This is the public posting of the assignment. See Piazza or Blackboard for the invite link to make your submission in your own repository in the class organization.
Due: Tuesday, February 25, 2020 before class
Write a report that answers the following questions. Your GitHub repo should include all scripts, code, output files, images needed to complete the assignment.
Q1. Download the content of the 1000 URIs from HW2. curl
, wget
, or lynx
are all good candidate programs to use. We want just the raw HTML, not the images, stylesheets, etc.

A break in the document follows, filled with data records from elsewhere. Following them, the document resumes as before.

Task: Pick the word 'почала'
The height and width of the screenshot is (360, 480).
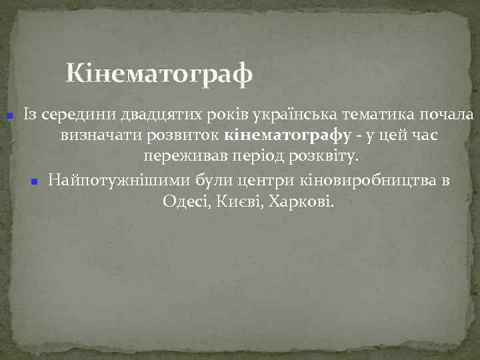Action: click(449, 115)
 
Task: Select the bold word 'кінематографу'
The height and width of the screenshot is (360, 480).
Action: click(289, 136)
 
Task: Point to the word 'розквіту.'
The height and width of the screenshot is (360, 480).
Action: click(329, 157)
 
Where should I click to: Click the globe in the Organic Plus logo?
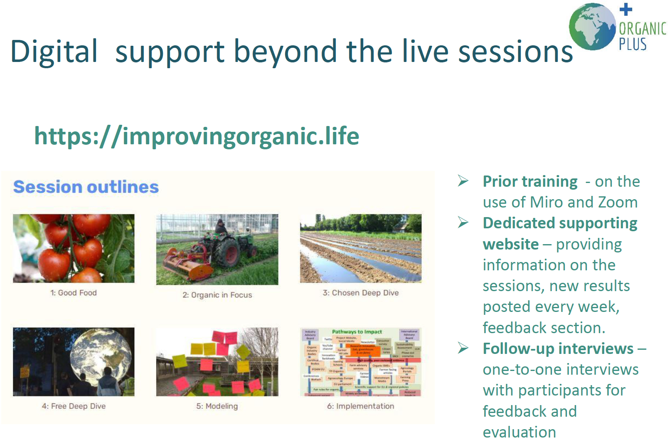[592, 27]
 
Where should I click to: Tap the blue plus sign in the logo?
[626, 10]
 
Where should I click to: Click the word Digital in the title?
[54, 52]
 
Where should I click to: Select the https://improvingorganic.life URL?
[197, 136]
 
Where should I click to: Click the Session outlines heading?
[86, 187]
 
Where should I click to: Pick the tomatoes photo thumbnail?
[74, 248]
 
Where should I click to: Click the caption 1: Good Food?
[74, 293]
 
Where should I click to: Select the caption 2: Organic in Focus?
[217, 295]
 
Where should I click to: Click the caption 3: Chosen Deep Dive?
[360, 293]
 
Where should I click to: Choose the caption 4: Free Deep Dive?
[74, 406]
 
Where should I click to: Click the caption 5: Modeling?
[217, 406]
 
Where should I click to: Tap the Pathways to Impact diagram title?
[357, 332]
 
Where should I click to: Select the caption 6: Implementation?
[360, 406]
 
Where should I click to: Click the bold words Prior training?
[530, 182]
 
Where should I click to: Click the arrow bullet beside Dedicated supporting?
[463, 223]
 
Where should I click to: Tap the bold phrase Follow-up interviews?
[558, 349]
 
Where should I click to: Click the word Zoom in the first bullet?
[618, 203]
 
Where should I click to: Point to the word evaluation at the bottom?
[519, 432]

Examples from the command line:
% curl http://www.cnn.com/ > www.cnn.com
% wget -O www.cnn.com http://www.cnn.com/
% lynx -source http://www.cnn.com/ > www.cnn.com
www.cnn.com
is just an example output file name, keep in mind that the shell will not like some of the characters that can occur
in URIs (e.g., "?", "&"). You might want to hash the URIs to associate them with their respective filename, like:
% echo -n "http://www.cs.odu.edu/show_features.shtml?72" | md5
41d5f125d13b4bb554e6e31b6b591eeb
(md5
might be md5sum
on some machines; note the -n
in echo -- this removes the trailing newline.)
Now use a tool to remove (most) of the HTML markup for all 1000 HTML documents. python-boilerpipe
will do a fair job, see
http://ws-dl.blogspot.com/2017/03/2017-03-20-survey-of-5-boilerplate.html:
from boilerpipe.extract import Extractor
extractor = Extractor(extractor='ArticleExtractor', html=html)
extractor.getText()
Keep both files for each URI (i.e., raw HTML and processed). Upload both sets of files to your GitHub repo.

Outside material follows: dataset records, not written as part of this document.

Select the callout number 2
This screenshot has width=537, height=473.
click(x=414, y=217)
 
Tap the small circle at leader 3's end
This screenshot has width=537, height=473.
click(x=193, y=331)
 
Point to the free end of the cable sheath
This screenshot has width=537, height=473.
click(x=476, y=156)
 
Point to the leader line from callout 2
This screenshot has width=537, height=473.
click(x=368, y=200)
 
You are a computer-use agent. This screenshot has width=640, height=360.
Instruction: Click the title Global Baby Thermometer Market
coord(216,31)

Q2. Choose a query term (e.g., "shadow") that is not a stop word (see Week 5 slides) and not HTML markup from step 1 (e.g., "http")
that matches at least 10 documents (hint: use grep
on the processed files). If the term is present in more than 10 documents, choose
any 10 from your list. (If you do not end up with a list of 10 URIs, you've done something wrong).
As per the example in the Week 5 slides, compute TFIDF values for the term in each of the 10 documents and create a table with the TF, IDF, and TFIDF values, as well as the corresponding URIs. Rank the URIs in decreasing order by TFIDF values. For example:
Table 1. 10 Hits for the term "shadow", ranked by TFIDF.
TFIDF | TF | IDF | URI |
---|---|---|---|
0.150 | 0.014 | 10.680 | http://foo.com/ |
0.044 | 0.008 | 10.680 | http://bar.com/ |
You can use Google or Bing for the DF estimation. To count the number of words in the processed document (i.e., the deonminator
for TF), you can use wc
:
% wc -w www.cnn.com.processed
2370 www.cnn.com.processed
It won't be completely accurate, but it will be probably be consistently inaccurate across all files. You can use more accurate methods if you'd like, just explain how you did it.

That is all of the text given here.